Personal information
- Full name: Camila de Paula Brait
- Born: 28 October 1988 (age 37) Frutal, Minas Gerais, Brazil
- Height: 1.70 m (5 ft 7 in)

Volleyball information
- Position: Libero
- Current club: Osasco Audax
- Number: 18

Career
| Years | Teams |
| 1997–2004 | URS/Sacramento |
| 2005–2006 | SESI/Uberlândia |
| 2006–2007 | Praia Clube |
| 2007–2008 | São Caetano |
| 2008–2026 | Osasco/Audax |

National team
| 2007–2016, 2019-2021 | Brazil |

Honours
Women's volleyball
Representing Brazil
Olympic Games
| Silver medal – second place | 2020 Tokyo | Team |
World Championship
| Silver medal – second place | 2010 Japan | Team |
| Bronze medal – third place | 2014 Italy | Team |
World Grand Champions Cup
| Gold medal – first place | 2013 Japan | Team |
World Grand Prix
| Gold medal – first place | 2009 Tokyo | Team |
| Gold medal – first place | 2014 Tokyo | Team |
| Gold medal – first place | 2016 Bangkok | Team |
Pan American Games
| Silver medal – second place | 2015 Toronto | Team |
Pan-American Cup
| Gold medal – first place | 2009 Miami |  |
| Silver medal – second place | 2007 Colima |  |
| Silver medal – second place | 2008 Tijuana |  |
South American Championship
| Gold medal – first place | 2009 Porto Alegre |  |
| Gold medal – first place | 2013 Ica |  |
| Gold medal – first place | 2015 Cartagena |  |
FIVB Nations League
| Silver medal – second place | 2021 Rimini | Team |

= Camila Brait =

Brazilian volleyball player

Camila de Paula Brait (born 28 October 1988) is a retired Brazilian volleyball player from Frutal, Brazil, who plays as a libero. She mostly spent her career with Osasco Voleibol Clube, and played many tournaments with the Brazilian national team, winning the silver medal while representing Brazil at the 2020 Summer Olympics.

==Career==
Born in Frutal and raised in Sacramento, Minas Gerais, Brait started her career defending the city's team União Recreativa Sacramentana, until URS lost its financial support and made her move to Uberlândia, playing for both SESI/Uberlândia and Praia Clube. Making her professional debut with São Caetano/MonBijou, she eventually signed with Osasco in 2008, spending the rest of her career there.

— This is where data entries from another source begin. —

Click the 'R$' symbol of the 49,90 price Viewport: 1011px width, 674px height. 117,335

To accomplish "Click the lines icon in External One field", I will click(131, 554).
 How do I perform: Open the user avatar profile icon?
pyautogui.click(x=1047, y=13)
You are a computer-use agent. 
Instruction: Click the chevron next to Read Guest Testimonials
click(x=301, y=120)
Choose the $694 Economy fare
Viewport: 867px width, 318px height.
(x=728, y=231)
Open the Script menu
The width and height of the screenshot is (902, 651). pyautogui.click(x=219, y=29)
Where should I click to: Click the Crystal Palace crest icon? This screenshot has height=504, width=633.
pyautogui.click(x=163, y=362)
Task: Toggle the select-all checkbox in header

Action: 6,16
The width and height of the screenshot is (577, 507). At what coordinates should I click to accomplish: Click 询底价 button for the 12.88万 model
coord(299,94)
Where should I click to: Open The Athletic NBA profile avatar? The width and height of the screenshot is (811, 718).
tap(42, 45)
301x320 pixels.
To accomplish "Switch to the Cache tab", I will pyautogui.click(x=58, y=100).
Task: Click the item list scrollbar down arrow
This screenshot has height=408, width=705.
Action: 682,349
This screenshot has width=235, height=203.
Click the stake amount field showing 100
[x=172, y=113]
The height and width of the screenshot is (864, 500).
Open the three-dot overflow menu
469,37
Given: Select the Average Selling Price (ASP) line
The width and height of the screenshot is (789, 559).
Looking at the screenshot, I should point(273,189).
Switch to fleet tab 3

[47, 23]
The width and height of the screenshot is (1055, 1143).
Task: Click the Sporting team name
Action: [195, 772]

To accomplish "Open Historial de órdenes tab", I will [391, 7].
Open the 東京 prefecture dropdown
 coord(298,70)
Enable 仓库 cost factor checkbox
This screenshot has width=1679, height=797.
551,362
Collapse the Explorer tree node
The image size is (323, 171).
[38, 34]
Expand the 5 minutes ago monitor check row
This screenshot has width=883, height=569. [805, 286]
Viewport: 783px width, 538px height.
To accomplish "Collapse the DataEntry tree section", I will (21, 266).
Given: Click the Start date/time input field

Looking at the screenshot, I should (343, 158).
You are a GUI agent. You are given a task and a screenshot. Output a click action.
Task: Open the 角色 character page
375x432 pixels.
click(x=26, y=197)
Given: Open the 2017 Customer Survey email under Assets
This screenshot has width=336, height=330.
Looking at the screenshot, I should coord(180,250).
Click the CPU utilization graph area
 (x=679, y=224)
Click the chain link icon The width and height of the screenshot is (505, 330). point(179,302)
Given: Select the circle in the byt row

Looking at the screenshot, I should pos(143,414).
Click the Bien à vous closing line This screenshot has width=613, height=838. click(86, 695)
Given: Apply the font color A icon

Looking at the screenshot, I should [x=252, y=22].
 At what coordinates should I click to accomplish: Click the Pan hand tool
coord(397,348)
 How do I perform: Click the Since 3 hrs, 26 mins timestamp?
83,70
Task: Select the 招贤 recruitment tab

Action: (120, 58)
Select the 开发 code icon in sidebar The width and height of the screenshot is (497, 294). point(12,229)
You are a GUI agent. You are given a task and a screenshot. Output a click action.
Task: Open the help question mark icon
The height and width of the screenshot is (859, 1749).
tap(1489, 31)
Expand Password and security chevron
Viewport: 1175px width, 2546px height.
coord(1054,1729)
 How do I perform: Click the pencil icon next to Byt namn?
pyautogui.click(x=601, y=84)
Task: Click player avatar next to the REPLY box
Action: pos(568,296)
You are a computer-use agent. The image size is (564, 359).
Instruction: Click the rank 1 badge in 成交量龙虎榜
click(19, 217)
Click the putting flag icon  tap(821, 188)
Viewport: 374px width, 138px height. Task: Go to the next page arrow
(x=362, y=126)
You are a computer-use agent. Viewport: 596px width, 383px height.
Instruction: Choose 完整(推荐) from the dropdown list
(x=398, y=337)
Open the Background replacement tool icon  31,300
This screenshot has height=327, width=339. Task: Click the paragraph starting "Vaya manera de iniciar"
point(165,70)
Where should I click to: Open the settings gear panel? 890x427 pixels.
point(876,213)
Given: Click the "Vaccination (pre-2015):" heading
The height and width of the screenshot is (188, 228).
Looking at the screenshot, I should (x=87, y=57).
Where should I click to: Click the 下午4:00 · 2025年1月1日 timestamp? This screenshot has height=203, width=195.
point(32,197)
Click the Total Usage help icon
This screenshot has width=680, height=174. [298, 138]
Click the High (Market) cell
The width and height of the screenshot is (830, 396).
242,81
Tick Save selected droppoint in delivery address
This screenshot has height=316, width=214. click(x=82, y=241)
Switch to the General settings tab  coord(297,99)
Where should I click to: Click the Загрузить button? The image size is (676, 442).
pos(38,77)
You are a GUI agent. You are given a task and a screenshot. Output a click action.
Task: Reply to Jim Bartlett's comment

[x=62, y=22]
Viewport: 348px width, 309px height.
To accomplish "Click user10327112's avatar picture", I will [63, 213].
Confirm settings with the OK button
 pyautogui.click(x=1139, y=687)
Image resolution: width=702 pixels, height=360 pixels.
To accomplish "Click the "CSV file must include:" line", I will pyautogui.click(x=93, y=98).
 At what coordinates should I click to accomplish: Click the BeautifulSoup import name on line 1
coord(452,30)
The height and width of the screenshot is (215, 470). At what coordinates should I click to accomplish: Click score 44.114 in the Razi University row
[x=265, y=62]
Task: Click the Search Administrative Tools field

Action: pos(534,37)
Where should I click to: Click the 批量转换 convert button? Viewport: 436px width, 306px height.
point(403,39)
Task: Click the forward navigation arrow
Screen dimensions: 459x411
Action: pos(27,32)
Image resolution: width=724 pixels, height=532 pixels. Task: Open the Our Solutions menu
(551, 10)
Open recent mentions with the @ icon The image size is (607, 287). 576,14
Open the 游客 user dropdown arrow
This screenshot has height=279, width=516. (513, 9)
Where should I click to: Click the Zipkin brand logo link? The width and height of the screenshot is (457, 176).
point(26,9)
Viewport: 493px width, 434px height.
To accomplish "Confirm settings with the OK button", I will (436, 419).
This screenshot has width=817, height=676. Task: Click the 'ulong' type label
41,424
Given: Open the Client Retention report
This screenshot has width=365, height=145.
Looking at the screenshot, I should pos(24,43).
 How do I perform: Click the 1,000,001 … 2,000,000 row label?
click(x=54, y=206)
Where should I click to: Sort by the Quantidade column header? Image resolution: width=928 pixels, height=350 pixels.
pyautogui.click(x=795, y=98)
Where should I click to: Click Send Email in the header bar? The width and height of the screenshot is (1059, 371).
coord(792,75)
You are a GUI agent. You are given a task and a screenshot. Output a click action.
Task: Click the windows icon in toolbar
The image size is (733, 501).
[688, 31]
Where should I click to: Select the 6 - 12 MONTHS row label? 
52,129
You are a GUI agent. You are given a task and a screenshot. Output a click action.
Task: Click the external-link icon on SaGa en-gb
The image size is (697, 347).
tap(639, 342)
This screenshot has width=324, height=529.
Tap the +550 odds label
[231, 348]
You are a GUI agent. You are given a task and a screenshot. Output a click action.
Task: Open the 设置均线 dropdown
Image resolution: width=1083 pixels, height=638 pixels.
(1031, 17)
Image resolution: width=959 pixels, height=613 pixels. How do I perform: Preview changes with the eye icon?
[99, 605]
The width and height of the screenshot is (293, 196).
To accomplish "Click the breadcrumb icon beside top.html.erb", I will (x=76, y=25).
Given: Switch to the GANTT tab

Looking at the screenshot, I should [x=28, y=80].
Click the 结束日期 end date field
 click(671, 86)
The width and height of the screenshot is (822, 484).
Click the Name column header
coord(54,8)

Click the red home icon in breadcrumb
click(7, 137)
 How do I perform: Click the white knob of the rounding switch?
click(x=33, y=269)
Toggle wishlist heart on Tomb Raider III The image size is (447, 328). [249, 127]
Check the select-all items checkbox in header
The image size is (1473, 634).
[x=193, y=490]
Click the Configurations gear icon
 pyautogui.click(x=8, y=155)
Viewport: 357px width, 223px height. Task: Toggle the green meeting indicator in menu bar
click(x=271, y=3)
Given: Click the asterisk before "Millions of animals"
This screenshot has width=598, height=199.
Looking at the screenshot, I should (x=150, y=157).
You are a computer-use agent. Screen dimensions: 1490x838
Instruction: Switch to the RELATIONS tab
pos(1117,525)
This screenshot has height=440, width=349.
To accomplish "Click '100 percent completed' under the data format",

Playing with Osasco, Brait won the gold medal and the Best Libero award in the 2012 FIVB Club World Championship held in Doha, Qatar.

Brait won the silver medal in the 2014 FIVB Club World Championship after her club lost 0–3 to the Russian Dinamo Kazan in the championship match.

In 2026, Brait announced her retirement to dedicate herself to raise her two children.

=== International career ===
Brait played her first international game against Venezuela. She participated in the 2010 FIVB Volleyball Women's World Championship, held in Japan, helping her country finish in the second position.

Brait won the Best Receiver, Best Digger, and Best Libero awards when her national team won the silver medal at the 2015 Pan American Games being defeated in the championship match 0–3 to the United States.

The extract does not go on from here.